1. **Understand the Goal**: We need to pick 9 players to form a team from a total of 15 available players.
2. **Focus on What Matters**: The problem tells us about pitchers and other players, but it just asks for "how many different teams of 9 players can be formed" without any special rules about how many pitchers must be on the team. So, we just need to pick any 9 players from the total of 15. The roles don't change how we count the *groups* of 9 players.
3. **Think About Choosing Groups**: When we choose a team, the order we pick the players doesn't matter (picking Player A then Player B is the same team as picking Player B then Player A). This means we're dealing with combinations.
4. **Calculate the Combinations**: To find out how many different groups of 9 players we can pick from 15, we use a counting method. It's like saying:
We start with 15 choices for the first spot, 14 for the second, and so on, down to 7 for the ninth spot (15 * 14 * 13 * 12 * 11 * 10 * 9 * 8 * 7).
But since the order doesn't matter, we have to divide by the number of ways we can arrange those 9 chosen players (which is 9 * 8 * 7 * 6 * 5 * 4 * 3 * 2 * 1).
A simpler way to calculate this, which you might learn, is to pick 6 players from 15 instead of 9 (because picking 9 players to be ON the team is the same as picking 6 players to be OFF the team! 15 - 9 = 6). This makes the multiplication part a little shorter!
So we multiply 15 * 14 * 13 * 12 * 11 * 10 (that's 6 numbers, for the 6 players we are "not picking").
Then we divide by 6 * 5 * 4 * 3 * 2 * 1 (which is how many ways to arrange those 6 players).

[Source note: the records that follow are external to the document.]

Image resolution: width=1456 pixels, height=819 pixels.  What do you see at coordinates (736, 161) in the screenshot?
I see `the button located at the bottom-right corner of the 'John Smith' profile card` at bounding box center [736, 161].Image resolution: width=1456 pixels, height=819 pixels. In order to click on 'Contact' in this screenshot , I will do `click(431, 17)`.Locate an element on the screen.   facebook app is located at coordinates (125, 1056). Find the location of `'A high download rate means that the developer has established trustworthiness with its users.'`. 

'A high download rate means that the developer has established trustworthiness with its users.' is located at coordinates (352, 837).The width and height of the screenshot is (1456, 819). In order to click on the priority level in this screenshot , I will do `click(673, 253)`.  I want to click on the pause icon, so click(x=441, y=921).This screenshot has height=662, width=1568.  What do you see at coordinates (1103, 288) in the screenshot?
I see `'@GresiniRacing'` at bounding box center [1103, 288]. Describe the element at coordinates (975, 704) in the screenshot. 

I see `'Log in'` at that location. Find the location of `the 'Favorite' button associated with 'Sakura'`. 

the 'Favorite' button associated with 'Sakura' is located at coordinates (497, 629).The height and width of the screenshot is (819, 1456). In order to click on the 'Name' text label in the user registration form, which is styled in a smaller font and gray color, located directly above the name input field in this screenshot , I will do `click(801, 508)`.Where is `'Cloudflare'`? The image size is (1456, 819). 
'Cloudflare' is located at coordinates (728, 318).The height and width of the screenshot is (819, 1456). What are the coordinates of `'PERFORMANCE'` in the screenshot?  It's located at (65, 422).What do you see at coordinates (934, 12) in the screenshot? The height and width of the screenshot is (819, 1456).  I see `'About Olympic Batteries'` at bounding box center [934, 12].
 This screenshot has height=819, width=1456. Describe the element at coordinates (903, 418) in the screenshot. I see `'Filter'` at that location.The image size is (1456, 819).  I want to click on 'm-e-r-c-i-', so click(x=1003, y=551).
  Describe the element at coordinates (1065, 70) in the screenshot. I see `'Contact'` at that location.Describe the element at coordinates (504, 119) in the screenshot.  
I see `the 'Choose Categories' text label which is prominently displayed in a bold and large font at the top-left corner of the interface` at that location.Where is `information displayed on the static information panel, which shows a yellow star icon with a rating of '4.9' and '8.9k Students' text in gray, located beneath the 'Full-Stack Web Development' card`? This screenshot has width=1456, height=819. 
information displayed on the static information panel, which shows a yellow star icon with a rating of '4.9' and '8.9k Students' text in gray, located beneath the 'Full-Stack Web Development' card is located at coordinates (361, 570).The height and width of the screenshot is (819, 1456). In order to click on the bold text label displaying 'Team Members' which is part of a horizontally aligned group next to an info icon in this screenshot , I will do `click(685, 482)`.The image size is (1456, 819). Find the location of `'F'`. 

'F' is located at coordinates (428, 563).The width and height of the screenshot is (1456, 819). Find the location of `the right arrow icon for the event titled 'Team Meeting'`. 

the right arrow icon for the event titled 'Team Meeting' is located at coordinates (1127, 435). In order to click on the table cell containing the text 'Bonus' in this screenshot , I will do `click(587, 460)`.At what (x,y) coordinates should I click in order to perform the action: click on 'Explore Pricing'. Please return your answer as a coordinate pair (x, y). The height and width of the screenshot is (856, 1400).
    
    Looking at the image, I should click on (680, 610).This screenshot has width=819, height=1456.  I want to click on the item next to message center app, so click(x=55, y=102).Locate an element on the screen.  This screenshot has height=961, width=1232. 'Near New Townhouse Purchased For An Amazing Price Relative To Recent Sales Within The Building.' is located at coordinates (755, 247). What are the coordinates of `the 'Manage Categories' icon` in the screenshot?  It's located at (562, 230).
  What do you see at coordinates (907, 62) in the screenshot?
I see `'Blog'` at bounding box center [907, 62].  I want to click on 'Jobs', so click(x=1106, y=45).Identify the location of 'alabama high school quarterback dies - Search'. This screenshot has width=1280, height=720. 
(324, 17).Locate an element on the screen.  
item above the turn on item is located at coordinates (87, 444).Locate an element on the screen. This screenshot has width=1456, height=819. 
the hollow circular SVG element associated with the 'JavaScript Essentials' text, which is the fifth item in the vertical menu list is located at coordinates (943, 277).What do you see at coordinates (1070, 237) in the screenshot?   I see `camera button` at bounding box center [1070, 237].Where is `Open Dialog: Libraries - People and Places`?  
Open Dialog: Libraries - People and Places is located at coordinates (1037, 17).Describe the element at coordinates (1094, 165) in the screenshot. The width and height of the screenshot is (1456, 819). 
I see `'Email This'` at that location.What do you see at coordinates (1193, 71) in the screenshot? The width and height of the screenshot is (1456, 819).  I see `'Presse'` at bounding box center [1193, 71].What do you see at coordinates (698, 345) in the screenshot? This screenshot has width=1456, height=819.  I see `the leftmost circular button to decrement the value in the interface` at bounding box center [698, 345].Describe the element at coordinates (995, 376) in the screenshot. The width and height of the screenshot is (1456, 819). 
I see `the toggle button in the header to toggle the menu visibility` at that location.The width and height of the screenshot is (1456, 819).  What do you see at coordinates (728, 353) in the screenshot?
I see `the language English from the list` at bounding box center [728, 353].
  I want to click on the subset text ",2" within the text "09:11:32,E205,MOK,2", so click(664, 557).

Let's do the math carefully:
(15 * 14 * 13 * 12 * 11 * 10) / (6 * 5 * 4 * 3 * 2 * 1)

* We can simplify! 6 * 5 * 4 * 3 * 2 * 1 = 720.
* Let's cancel numbers on top and bottom:
* (15 divided by 5 and 3) = 1 (so 15, 5, and 3 are gone)
* (12 divided by 6 and 2) = 1 (so 12, 6, and 2 are gone)
* Now we have: (14 * 13 * 11 * 10) / 4
* We can divide 10 by 2, which leaves 5. And divide 4 by 2, which leaves 2.
* Now we have: (14 * 13 * 11 * 5) / 2
* We can divide 14 by 2, which leaves 7.
* So, we are left with: 7 * 13 * 11 * 5

* Now, let's multiply these numbers:
* 7 * 13 = 91
* 91 * 11 = 1001
* 1001 * 5 = 5005

5. **Final Answer**: There are 5005 different teams of 9 players that can be formed.